**Required actions**
a) From the report on the new HIV-1 recombinant form, quote the passage that starts at "We report the identification" and ends after "settings in Brazil.".
b) In the report on the new HIV-1 recombinant form, what share of global HIV-1 infections do the CRFs and other minor recombinants account for, according to recent estimates?

Identification of a Novel HIV-1 Circulating Recombinant Form (CRF72_BF1) in Deep Sequencing Data from Blood Donors in Southeastern Brazil.

We report the identification of a novel HIV-1 circulating recombinant form (CRF72_BF1) in deep sequencing data from peripheral blood mononuclear cells (PBMC) of five blood donors in southeastern Brazil. Detection of this circulating recombinant form (CRF) confirms the need for effective surveillance to monitor the prevalence and distribution of HIV variants in a variety of settings in Brazil.

GENOME ANNOUNCEMENT

Both high mutation rates and recombination significantly contribute to the genetic diversification of human immunodeficiency virus type 1 (HIV-1). To date, HIV-1 viruses are classified into four phylogenetic groups, M, O, N, and P. The M group is further subdivided into nine subtypes (A to D, F to H, J, and K), among which subtypes A and F have been further classified into sub-subtypes (1, 2). Recombinant strains from at least three unlinked epidemiological sources, which exhibit identical mosaic patterns, have been classified separately as circulating recombinant forms (CRFs) (3). Recent estimates show that the HIV-1 CRFs and other minor recombinants account for approximately 20% of global HIV-1 infections (4). Here, we report the near full-length genome sequences (NFLGs) of a novel HIV-1 BF1 recombinant, designated CRF72_BF1 by the Los Alamos National Laboratory, derived from five blood donors in Minas Gerais, southeastern Brazil.

Cellular DNA was extracted from 5 peripheral blood mononuclear cells (PBMC) using the QIAamp blood kit (Qiagen) according to the manufacturer's instructions. The NFLGs from five overlapping fragments were obtained by PCR and determined by a previously reported method (5). The sequencing library was prepared as described previously (6). Briefly, the amplified fragments from a single viral genome were purified, quantified, and pooled at equimolar ratios. Approximately 1 ng of each pool was used in a fragmentation reaction. Finally, all libraries were pooled and loaded on an Illumina MiSeq for paired-end 250 sequencing. Fastq files were generated, validated, and de novo assembled into contiguous sequences and annotated with CLC Genomics Workbench version 5.5. The assembled contiguous sequences were aligned with reference sequences and screened for recombination by the bootscan methods (7, 8). Maximum likelihood trees were obtained by PhyML v. 3.1 using the GTR + I + G model (9). The approximate likelihood ratio test was used as a statistical test to calculate branch support.

Stored items:
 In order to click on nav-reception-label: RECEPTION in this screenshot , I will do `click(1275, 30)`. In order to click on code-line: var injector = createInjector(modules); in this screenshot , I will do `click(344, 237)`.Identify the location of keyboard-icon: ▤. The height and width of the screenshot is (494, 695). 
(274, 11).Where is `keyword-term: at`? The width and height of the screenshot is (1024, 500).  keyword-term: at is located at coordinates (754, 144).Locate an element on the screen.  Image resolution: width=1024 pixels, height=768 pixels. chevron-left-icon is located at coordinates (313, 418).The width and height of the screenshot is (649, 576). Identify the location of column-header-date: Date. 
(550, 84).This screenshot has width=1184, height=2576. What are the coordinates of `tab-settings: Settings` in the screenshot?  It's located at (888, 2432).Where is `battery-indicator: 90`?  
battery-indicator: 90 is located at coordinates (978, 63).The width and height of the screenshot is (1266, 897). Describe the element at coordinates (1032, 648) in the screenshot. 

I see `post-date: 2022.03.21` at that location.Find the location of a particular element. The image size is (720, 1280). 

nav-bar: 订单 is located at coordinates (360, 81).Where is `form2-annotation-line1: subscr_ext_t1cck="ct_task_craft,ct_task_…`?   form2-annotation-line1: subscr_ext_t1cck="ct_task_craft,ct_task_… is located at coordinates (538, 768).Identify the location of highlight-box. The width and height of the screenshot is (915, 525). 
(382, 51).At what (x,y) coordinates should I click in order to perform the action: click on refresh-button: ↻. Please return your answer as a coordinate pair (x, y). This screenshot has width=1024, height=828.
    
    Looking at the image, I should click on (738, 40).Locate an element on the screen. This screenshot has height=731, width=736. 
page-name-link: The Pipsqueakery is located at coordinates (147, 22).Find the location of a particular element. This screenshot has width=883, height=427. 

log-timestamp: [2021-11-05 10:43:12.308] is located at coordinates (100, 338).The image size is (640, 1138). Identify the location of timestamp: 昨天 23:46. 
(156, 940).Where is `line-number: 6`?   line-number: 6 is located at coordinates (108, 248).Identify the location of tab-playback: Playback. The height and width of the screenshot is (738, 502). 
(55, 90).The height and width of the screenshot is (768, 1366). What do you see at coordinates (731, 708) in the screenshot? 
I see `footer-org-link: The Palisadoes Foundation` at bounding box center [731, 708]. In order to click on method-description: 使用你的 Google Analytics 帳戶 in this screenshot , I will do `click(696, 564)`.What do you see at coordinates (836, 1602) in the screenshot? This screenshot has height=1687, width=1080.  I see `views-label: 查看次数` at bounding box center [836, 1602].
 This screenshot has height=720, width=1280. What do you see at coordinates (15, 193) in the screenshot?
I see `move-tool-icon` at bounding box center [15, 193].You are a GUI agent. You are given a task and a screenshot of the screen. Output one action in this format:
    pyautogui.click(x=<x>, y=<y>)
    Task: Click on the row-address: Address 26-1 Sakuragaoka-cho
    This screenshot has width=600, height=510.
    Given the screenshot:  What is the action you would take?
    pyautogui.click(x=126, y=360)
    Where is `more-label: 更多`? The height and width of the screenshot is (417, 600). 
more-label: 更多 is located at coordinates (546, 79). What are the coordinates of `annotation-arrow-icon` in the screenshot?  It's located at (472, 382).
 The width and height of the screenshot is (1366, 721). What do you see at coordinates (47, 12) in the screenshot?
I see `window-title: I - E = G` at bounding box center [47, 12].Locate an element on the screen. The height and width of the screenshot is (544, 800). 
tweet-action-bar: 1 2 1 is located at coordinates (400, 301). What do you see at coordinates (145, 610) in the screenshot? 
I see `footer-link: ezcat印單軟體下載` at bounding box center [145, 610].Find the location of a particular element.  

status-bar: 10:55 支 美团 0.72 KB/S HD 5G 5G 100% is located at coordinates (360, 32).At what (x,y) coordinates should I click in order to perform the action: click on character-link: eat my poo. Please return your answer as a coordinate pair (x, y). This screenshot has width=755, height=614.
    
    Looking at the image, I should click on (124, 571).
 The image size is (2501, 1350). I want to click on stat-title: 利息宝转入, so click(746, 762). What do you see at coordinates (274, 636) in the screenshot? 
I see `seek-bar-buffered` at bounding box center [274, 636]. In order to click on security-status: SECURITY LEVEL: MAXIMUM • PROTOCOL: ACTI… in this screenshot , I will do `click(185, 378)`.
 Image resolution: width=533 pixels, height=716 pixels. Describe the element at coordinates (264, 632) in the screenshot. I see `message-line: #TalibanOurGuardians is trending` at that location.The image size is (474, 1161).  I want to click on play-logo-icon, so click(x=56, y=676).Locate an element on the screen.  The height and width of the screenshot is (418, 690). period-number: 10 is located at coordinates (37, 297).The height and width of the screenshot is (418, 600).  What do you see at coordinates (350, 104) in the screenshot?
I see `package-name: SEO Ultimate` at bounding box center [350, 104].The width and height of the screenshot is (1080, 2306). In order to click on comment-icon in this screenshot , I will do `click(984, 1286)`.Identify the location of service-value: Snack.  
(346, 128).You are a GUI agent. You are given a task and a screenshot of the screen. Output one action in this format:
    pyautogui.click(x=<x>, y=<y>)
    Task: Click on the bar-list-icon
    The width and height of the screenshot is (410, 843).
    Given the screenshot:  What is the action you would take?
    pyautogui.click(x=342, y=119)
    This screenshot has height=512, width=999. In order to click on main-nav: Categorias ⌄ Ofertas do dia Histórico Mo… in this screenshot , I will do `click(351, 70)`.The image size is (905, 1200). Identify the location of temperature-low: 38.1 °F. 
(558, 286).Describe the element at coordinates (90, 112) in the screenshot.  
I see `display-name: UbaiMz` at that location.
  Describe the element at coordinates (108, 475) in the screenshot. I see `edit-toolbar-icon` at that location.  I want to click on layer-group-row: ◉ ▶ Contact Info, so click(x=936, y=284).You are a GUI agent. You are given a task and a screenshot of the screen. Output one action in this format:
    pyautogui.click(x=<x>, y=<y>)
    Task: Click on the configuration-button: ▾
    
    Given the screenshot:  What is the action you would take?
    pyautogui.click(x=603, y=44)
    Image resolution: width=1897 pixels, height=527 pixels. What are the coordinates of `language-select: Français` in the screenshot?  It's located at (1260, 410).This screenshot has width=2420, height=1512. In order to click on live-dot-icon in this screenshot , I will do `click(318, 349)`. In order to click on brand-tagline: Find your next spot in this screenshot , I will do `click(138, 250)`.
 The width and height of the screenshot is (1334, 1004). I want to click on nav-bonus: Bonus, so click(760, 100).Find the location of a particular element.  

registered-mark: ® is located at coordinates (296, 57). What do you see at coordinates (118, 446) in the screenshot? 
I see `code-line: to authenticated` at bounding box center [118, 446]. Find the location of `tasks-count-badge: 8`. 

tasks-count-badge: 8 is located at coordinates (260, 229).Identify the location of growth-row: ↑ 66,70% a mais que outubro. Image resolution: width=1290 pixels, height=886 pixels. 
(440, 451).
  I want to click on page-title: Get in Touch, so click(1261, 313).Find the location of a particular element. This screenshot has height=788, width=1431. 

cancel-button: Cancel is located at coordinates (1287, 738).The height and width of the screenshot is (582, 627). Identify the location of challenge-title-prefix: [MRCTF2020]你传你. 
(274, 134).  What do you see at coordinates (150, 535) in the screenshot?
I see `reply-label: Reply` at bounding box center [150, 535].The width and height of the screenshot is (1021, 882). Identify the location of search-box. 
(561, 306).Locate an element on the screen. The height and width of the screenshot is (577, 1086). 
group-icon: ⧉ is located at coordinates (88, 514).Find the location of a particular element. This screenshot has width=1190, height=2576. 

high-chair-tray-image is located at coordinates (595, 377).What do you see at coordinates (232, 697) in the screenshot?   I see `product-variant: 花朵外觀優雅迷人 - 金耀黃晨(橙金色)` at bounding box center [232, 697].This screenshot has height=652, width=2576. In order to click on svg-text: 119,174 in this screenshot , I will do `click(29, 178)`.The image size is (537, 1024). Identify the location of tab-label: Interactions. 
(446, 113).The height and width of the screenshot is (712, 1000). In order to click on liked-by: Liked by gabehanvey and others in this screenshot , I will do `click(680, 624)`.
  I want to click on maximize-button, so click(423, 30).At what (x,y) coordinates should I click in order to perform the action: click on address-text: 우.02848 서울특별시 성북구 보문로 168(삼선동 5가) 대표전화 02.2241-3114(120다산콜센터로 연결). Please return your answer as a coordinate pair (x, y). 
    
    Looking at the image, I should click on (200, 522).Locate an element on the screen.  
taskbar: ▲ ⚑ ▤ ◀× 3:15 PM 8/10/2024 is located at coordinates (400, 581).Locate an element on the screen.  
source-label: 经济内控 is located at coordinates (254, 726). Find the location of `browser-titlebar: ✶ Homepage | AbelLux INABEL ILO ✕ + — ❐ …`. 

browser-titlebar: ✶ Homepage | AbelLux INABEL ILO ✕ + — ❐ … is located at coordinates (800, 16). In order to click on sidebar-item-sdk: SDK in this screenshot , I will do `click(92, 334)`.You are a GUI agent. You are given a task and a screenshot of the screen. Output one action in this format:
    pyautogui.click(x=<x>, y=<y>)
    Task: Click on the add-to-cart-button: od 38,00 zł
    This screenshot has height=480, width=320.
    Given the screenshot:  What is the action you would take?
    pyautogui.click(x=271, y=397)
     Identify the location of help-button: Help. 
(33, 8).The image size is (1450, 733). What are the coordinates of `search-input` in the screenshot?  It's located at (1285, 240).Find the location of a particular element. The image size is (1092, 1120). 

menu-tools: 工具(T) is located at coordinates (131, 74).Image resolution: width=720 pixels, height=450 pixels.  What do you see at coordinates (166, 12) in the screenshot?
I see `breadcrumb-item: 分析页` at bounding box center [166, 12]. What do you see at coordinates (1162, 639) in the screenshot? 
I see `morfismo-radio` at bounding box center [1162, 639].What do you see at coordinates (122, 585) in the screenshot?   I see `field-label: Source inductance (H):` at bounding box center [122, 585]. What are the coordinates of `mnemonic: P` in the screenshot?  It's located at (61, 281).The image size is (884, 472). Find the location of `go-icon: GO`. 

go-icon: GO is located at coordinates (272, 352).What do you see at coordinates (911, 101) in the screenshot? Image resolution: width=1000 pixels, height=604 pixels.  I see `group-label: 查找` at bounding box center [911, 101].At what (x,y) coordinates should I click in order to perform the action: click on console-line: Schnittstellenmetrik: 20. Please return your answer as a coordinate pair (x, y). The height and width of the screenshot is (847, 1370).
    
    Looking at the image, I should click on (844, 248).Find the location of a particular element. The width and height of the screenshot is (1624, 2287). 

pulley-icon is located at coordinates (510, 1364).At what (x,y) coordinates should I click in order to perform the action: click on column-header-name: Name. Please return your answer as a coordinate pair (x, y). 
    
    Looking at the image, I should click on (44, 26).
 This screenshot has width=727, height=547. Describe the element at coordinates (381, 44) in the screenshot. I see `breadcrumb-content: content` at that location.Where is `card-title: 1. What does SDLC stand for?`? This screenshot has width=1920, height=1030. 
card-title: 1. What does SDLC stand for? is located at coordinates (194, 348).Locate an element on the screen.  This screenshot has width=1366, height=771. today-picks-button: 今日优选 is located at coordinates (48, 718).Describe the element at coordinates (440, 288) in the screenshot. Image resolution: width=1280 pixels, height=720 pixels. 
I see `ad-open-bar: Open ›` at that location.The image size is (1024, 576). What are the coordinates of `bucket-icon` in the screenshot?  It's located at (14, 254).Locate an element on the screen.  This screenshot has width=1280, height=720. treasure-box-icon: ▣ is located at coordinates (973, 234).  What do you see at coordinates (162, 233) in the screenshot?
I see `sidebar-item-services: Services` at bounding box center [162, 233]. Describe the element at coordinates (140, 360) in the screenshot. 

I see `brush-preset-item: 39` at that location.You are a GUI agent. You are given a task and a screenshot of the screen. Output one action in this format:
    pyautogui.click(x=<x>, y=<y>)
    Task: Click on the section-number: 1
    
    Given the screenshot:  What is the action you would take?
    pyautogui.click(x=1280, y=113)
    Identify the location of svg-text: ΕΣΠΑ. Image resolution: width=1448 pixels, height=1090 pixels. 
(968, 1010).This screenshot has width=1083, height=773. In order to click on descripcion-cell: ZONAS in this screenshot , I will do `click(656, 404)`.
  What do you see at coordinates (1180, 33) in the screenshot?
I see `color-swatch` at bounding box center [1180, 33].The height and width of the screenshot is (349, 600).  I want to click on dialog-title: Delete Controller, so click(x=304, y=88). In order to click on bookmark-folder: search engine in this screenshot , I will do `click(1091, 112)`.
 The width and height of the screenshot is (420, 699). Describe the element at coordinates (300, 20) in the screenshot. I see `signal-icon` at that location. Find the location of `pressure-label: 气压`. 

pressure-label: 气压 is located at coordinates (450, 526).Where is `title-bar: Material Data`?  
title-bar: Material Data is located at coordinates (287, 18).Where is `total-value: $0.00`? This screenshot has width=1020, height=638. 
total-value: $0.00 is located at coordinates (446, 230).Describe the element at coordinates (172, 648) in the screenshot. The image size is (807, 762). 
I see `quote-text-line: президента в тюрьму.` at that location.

**Results**
a)
We report the identification of a novel HIV-1 circulating recombinant form (CRF72_BF1) in deep sequencing data from peripheral blood mononuclear cells (PBMC) of five blood donors in southeastern Brazil. Detection of this circulating recombinant form (CRF) confirms the need for effective surveillance to monitor the prevalence and distribution of HIV variants in a variety of settings in Brazil.

b) Approximately 20%.